Passage shown —
LREF 2018: “Everything starts with funding,” says Investec’s Simon Brooks. “You need it to get things off the ground but, by the same token, you need to convince funding it is going to get its money back.”

Sitting on a London Real Estate Forum panel with deputy London mayor Jules Pipe, Mt Anvil’s Killian Hurley and U+I’s Richard Upton, Brooks was playing the banker in a session exploring good growth in the capital.


Panellists Keynote: The catalysts for successful placemaking

■ Jules Pipe, deputy mayor for planning, regeneration and skills, GLA

■ Katy Warrick, director residential research, Savills

■ Richard Upton, deputy chief executive, U+I

■ Killian Hurley, chief executive, Mount Anvil

■ Simon Brooks, structured property finances, Investec


“To get schemes off the ground it starts with developers collaborating with local authorities, boroughs and users but then it comes to the funding community to respond in a similar way,” he said.

“The more additional use classes and placemaking you bring to a project, theoretically the more difficult it is to fund.

“Funders or capital are notoriously fickle and very narrow. They like to de-risk projects with quiet, single-source areas of de-risking.

“If a funder is minded to a commercial project, they want to prelet it; if it’s residential, they want to pre-sell it.”

A year to the day since the Grenfell Tower disaster, the session was looking at whether good growth was more than just a buzzword and what can be done to encourage better, more inclusive development.

Hurley said the sector is failing badly in terms of promoting good growth and that there is “too much greed in our industry”

“Fundamentally, we need to change the way we approach development. We need to be driven as an industry to a strong sense of responsibility,” said Upton, deputy chief executive at U+I.

Mixed-use and more inclusive schemes were pointed to around the capital as better examples of good growth, but it was Brooks who said financiers also needed to be collaborated with.

“The way we unlock that is better collaboration across the funding community with developers and local authorities,” he said.

“Not everything needs to be Battersea or King’s Cross. That’s when we need the smaller pockets of capital to get better at joining forces and understanding each other.”

Is “better growth” more than just a buzzword?

Upton said the danger at the moment is housing provision being too focused on numbers, while developers risk losing their license to operate through a failure to promote good growth.

“My biggest concern is good growth just becomes another two buzzwords but fundamentally it’s a necessity,” he said.

Rows from a dataset:
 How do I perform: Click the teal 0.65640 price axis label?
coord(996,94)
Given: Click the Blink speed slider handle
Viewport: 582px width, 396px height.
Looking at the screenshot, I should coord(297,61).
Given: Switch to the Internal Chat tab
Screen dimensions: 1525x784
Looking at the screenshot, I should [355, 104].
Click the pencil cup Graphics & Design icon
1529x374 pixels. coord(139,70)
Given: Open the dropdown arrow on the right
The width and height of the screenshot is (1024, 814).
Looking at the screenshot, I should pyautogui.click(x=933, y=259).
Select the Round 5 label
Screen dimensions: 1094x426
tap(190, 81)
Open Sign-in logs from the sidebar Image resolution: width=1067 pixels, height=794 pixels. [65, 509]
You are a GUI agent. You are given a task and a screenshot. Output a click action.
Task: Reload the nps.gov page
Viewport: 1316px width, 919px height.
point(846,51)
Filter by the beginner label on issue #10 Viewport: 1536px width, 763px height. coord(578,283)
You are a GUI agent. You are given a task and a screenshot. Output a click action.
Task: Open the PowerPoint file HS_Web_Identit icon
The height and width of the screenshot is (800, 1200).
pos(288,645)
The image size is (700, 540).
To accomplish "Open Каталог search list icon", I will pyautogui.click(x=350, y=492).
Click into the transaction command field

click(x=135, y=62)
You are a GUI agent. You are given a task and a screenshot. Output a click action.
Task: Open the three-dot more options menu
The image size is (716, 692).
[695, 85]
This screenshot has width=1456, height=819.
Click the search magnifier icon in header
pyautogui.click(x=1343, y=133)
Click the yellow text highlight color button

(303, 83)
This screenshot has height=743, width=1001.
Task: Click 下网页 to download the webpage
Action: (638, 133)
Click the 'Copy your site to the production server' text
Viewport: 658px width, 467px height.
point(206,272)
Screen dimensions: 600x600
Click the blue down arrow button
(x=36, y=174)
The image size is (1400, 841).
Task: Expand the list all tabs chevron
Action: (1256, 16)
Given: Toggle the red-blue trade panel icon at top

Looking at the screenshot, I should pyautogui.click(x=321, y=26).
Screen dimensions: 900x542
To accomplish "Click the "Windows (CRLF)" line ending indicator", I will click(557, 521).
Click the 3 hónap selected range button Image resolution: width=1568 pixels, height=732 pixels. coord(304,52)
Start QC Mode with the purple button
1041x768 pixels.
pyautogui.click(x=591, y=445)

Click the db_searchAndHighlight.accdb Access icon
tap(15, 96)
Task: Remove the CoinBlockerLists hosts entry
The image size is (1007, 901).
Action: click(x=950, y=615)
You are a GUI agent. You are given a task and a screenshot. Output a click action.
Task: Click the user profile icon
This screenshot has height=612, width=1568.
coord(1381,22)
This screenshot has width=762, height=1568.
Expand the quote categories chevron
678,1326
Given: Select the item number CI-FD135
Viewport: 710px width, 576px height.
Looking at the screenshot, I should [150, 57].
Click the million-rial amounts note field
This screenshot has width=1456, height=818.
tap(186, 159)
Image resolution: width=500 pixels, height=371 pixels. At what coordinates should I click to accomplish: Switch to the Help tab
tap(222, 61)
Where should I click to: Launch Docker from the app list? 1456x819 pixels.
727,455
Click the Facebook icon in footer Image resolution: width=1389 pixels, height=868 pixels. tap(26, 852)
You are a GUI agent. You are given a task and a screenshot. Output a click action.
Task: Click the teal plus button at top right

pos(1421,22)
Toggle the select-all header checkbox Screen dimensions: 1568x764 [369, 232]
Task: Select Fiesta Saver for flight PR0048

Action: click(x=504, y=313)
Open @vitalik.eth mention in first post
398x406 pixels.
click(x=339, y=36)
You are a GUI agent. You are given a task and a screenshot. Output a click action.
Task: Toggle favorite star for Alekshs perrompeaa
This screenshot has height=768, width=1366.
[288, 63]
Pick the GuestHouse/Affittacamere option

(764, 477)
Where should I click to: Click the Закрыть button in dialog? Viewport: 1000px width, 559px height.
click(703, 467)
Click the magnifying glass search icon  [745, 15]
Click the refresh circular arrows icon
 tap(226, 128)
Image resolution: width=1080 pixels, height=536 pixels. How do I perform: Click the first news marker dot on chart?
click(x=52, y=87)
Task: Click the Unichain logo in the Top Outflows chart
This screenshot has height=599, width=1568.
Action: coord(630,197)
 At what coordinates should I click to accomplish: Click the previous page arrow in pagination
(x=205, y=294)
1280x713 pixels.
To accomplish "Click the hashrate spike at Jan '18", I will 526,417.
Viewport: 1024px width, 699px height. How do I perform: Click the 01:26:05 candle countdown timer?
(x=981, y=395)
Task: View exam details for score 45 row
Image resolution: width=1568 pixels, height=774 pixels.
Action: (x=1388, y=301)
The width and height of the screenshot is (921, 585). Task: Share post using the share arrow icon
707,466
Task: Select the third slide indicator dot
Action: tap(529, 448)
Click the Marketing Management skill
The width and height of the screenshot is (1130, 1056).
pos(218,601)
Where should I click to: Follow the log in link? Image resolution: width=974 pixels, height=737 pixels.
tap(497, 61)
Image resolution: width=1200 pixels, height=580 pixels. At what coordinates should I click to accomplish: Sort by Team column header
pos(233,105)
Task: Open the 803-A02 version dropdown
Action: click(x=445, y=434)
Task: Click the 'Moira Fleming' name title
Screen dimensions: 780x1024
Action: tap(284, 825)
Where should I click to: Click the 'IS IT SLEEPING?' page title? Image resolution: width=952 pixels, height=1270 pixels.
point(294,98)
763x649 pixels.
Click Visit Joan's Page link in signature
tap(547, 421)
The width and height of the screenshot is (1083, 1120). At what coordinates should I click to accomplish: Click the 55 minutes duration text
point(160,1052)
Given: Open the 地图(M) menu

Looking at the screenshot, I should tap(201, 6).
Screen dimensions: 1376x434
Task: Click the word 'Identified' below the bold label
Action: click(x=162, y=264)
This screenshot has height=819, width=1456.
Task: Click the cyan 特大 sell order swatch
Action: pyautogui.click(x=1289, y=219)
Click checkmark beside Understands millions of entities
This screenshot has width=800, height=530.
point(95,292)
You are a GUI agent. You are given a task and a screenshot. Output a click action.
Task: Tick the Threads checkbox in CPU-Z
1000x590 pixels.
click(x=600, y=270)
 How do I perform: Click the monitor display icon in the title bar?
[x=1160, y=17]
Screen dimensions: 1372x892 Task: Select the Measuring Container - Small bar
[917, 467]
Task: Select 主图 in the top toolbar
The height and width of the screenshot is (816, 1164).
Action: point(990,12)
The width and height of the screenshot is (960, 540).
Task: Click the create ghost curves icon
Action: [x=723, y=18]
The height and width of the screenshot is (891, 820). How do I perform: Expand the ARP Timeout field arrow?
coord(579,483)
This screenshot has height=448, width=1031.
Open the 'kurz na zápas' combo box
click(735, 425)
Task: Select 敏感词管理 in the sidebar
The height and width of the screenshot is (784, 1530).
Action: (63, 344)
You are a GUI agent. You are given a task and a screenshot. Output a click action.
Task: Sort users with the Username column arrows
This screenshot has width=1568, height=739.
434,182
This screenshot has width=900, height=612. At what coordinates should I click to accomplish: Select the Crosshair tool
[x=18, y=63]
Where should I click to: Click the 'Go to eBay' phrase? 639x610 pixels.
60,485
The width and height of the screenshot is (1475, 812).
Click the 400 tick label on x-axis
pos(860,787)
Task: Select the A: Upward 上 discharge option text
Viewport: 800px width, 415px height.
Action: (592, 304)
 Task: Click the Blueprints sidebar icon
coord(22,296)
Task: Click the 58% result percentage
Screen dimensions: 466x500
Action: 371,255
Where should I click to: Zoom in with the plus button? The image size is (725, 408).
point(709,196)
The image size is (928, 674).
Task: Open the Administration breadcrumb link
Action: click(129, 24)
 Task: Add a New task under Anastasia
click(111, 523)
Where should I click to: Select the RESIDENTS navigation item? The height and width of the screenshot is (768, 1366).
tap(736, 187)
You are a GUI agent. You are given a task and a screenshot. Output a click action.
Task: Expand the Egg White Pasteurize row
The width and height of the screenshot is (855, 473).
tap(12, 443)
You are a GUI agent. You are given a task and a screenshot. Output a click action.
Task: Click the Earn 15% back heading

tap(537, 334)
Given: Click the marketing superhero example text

Exercise directions —
Resume the report on the London Real Estate Forum panel about good growth, picking up after its last sentence. These rows are separate from the panel discussion text and stand as their own material.

The reply —
“The mayor’s vision is great but developer must deliver good growth or they are going to risk losing their license to operate.”

Pipe said the GLA’s intention was for “development that is economically and socially inclusive.”

“The anniversary of Grenfell highlights more than ever the need to get that right,” he added.

“It’s about ensuring local people have more of a say in what is visited on them: it’s got to make sure development contributes something to a locality, rather than just exploit it.”

Pipe said recent engagement from the sector had been good and he was “gratified” by the input taken with the London Plan.

“We are at a turning point,” he said.

Measuring good growth

Despite this, measuring good growth was still seen a far from simple process, as without some form of measurement there can be no judgment of success.

Upton said while there are a thousand variables “on the spreadsheet… spiritually, it’s a happy place, it’s for everyone, it’s a viable sensible development… And typically there are very few objections to the local plan process.”

Hurley said: “The litmus test once we have finished a scheme is the people in the affordable housing docket. What do they score us at? Have we created a community or just a ghetto again?”

Pipe was more pragmatic, reflecting the ongoing objectives of the GLA: growing a greener, more social integrated city with a focus on the public realm and digital connectivity, and development not just being about profit.

“It means more genuinely affordable homes. The days of 80% of market rates are over,” he said.

Savills director of residential research Katy Warrick said the alternative to place making and good growth is London loses out.

“We need to keep thinking about where London is going, and where London is progressing,” she said

“When we talk about place making and development it’s important to be enhancing this, to keep London ahead of its competitors.”